SAP BusinessObjects is working on a new design framework called LAVA (Lightweight Applied Visual Analytics), a methodology that will change the way data is displayed to move away from traditional dashboards.
The details of LAVA were discussed in a blog post by Anita Gibbings, SAP’s director of BI solutions marketing.
The thinking behind LAVA starts with the familiar software dashboard; Gibbings points out that while the dashboard metaphor is a good one for displaying critical status information, it’s not necessary to limit software to the physical forms and their associated limitations. Round information displays, like pie charts and rotary dials, are less-efficient and -effective holdovers from mechanical displays, and don’t illustrate one-dimensional quantitative expressions well because people find it difficult to accurately perceive spatial relationships of round areas, and it’s difficult to insert text titles in the segments. Gibbings also points out that traffic lights are obvious for “stop, go, caution” but are an awkward, forced translation into “bad, good, and so-so”.
The good parts of dashboards - horizontal bar charts with labels placed above the bars, with ample space for full labels, a wider bar area for more precise quantitative plots, and a clear comparison between the grouped bars, is, says Gibbing, a technique that along with many others is being built into SAP’s visual analytic tools via LAVA, the new visual analytics design language.

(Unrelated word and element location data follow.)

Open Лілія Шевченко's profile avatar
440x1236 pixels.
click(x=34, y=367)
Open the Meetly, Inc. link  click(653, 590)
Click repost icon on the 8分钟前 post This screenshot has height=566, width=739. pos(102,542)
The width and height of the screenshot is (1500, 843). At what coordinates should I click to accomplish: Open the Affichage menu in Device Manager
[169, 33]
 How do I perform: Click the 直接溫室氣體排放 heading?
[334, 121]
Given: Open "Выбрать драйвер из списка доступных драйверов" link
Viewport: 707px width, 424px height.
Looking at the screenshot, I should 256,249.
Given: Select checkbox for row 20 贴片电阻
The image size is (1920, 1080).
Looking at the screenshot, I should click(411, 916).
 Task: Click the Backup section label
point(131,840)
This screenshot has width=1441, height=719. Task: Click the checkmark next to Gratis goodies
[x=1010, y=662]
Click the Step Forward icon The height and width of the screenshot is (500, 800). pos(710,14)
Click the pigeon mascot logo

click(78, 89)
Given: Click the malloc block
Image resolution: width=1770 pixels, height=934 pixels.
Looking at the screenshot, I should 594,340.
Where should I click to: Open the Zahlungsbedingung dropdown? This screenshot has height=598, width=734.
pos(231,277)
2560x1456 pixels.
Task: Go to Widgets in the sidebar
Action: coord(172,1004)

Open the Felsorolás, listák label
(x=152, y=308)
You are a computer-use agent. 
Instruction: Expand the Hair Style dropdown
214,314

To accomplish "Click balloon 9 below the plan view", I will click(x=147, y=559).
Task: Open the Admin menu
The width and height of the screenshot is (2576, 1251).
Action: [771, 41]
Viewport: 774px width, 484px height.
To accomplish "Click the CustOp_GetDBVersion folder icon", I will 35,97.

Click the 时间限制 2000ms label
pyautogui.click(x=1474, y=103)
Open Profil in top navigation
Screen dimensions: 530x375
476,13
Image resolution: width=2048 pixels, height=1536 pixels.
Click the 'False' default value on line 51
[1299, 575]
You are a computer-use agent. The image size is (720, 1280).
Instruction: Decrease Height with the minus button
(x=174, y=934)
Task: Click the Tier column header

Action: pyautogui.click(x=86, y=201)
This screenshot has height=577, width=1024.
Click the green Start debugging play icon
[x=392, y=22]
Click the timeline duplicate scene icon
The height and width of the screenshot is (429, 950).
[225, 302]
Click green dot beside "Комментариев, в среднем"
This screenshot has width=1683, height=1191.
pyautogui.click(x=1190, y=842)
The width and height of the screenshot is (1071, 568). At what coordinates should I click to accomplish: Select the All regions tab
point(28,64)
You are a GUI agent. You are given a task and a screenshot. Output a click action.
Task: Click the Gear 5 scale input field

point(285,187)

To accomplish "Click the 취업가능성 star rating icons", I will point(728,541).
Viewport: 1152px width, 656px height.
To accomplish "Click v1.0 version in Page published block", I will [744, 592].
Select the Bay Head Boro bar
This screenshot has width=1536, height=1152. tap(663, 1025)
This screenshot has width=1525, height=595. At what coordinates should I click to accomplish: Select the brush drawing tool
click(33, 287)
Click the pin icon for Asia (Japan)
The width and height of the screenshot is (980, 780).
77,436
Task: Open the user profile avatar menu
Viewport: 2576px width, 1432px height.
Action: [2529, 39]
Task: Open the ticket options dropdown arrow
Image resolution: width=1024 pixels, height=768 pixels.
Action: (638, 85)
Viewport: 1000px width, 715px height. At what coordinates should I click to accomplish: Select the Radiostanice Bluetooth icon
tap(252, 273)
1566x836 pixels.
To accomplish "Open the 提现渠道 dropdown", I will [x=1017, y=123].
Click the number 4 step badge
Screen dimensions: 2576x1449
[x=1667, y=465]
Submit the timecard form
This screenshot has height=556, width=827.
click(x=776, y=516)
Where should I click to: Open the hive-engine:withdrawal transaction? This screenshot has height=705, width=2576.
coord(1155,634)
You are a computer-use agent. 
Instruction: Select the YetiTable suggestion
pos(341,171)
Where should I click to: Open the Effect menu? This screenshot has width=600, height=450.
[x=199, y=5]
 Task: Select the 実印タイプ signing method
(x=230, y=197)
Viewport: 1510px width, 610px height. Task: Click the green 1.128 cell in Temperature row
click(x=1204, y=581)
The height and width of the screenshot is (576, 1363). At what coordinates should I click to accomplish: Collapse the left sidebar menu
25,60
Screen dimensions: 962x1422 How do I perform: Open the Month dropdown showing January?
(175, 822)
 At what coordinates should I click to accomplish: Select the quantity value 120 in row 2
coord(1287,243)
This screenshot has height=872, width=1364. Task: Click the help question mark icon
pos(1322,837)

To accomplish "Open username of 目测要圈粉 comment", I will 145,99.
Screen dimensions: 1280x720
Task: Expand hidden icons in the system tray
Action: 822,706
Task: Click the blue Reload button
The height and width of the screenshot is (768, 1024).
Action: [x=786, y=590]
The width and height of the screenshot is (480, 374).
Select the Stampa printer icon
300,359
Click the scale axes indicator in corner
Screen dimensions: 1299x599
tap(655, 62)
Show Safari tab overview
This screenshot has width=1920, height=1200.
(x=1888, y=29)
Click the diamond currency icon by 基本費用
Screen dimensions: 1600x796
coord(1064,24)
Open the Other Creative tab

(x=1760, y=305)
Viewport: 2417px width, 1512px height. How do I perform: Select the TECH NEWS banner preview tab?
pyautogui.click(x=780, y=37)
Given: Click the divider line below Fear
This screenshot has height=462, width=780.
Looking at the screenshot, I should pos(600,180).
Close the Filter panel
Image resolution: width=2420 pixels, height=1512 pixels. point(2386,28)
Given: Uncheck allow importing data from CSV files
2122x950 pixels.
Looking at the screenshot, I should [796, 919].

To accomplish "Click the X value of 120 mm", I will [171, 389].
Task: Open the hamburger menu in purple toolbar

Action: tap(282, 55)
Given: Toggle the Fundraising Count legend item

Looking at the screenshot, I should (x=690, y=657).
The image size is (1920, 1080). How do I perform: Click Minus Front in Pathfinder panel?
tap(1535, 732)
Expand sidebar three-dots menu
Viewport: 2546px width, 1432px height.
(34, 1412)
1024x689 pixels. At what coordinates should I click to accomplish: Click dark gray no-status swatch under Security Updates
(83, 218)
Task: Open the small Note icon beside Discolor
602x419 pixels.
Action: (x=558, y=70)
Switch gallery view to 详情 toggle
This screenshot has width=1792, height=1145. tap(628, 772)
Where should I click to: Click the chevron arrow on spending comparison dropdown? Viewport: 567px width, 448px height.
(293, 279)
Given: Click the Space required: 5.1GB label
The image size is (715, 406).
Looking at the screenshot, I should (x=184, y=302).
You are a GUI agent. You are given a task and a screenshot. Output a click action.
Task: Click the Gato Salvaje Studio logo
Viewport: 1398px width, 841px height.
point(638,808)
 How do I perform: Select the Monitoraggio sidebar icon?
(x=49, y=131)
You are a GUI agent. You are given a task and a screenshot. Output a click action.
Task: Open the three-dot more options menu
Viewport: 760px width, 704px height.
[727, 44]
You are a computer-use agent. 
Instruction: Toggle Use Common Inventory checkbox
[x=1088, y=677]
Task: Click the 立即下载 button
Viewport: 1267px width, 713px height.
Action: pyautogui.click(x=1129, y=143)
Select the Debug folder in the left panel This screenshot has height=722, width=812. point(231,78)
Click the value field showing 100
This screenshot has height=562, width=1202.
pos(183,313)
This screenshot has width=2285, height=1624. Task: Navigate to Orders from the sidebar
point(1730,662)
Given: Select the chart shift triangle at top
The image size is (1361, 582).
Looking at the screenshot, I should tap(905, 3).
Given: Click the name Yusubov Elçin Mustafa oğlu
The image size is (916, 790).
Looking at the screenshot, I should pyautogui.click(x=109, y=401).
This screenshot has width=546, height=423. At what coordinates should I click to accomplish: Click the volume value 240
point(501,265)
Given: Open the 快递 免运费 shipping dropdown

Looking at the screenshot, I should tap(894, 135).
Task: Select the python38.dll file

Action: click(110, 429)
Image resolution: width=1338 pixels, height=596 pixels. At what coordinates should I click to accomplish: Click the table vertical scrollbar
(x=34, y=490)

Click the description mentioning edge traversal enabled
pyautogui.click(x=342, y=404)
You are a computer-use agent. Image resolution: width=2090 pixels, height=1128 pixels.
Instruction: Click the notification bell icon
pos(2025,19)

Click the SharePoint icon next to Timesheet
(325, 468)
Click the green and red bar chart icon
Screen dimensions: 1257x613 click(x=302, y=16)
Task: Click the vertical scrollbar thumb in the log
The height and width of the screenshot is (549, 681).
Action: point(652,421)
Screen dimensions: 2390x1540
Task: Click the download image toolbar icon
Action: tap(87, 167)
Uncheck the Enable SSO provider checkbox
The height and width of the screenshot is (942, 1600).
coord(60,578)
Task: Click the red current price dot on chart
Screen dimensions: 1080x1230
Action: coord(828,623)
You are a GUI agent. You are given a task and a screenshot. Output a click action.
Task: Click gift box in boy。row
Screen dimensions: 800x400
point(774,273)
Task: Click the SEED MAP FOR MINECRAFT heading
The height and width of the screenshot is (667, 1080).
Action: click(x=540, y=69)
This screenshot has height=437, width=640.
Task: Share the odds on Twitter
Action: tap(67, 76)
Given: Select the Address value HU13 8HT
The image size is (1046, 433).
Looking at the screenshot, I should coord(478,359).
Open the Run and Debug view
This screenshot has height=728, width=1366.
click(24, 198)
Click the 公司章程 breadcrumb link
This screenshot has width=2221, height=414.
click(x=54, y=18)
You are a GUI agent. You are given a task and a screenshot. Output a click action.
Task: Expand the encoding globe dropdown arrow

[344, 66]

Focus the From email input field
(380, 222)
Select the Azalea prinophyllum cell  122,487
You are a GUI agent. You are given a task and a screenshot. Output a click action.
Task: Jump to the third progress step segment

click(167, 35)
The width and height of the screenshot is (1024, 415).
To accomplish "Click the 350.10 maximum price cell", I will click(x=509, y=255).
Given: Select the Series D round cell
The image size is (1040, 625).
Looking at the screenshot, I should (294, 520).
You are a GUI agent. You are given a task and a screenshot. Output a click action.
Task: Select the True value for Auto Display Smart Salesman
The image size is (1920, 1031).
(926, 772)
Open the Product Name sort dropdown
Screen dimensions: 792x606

Design Languages are more a framework than a language, a basic set of guidelines, forms, and techniques to be used across products to ensure best practices, consistency, and reliability. The LAVA design has six main factors with Lean Appearance being the first. This is a clean, minimal display style that focuses on the data itself rather than on “irrelevant faux decorations like gradations, drop shadows, or reflective surfaces.”
Points are next; mini charts with pre-determined constraints to ensure clear and efficient depiction of simple quantitative facts. Gibbings says: “Think of them as ‘chart tweets’."
Channels, simple containers for displaying and navigating to multiple Points and Charts, are another of the ideas behind LAVA. What SAP means by channels is a way to collect and deploy analytic components in a display space by giving a way to cycle among a set of charts gathered into a collection. The user would move between the charts using ‘cross platform’ methods such as clicking or tapping the left/right arrows, or swiping on a touch screen.
Boards are containers for channels and free-standing charts, and are essentially dashboards renamed to "create distance from the previous generation of “dashboards” and their legacy constraints.”
A key feature of the display is that of the lattice chart. These are essentially multi-layer bar charts that users can manipulate by drilling-down, filtering and other operations. Gibbings says they’re a type of metacharts, charts that are bigger and more sophisticated than a typical chart, but smaller and less specific than a custom analytic application: “They fill a niche to provide pre-configured and embeddable display, manipulation, personalization, and light analysis experiences to a wider body of less-technical and less-analytic users.” Lattice charts have controls for manipulation embedded in the content display itself, doing away with the separate palettes, toolbars, and control panels located in the frames of traditional applications.
The final idea in LAVA is the annoyingly named Sn@p navigation. This lets users reuse existing elements to create their own displays, particularly by reusing the points mini charts, collecting them into Highlights pages and having them serve as small-footprint representations of their parent Boards while embedded within other applications, according to the blog post.
The ideas behind LAVA are being used to develop future versions of SAP visual analytics, and Gibbings says more details will be given ‘probably in a month or so’ on how and when LAVA will be made available in SAP Lumira and elsewhere. That, by coincidence, is when SAP's annual Business Objects user group conference happens.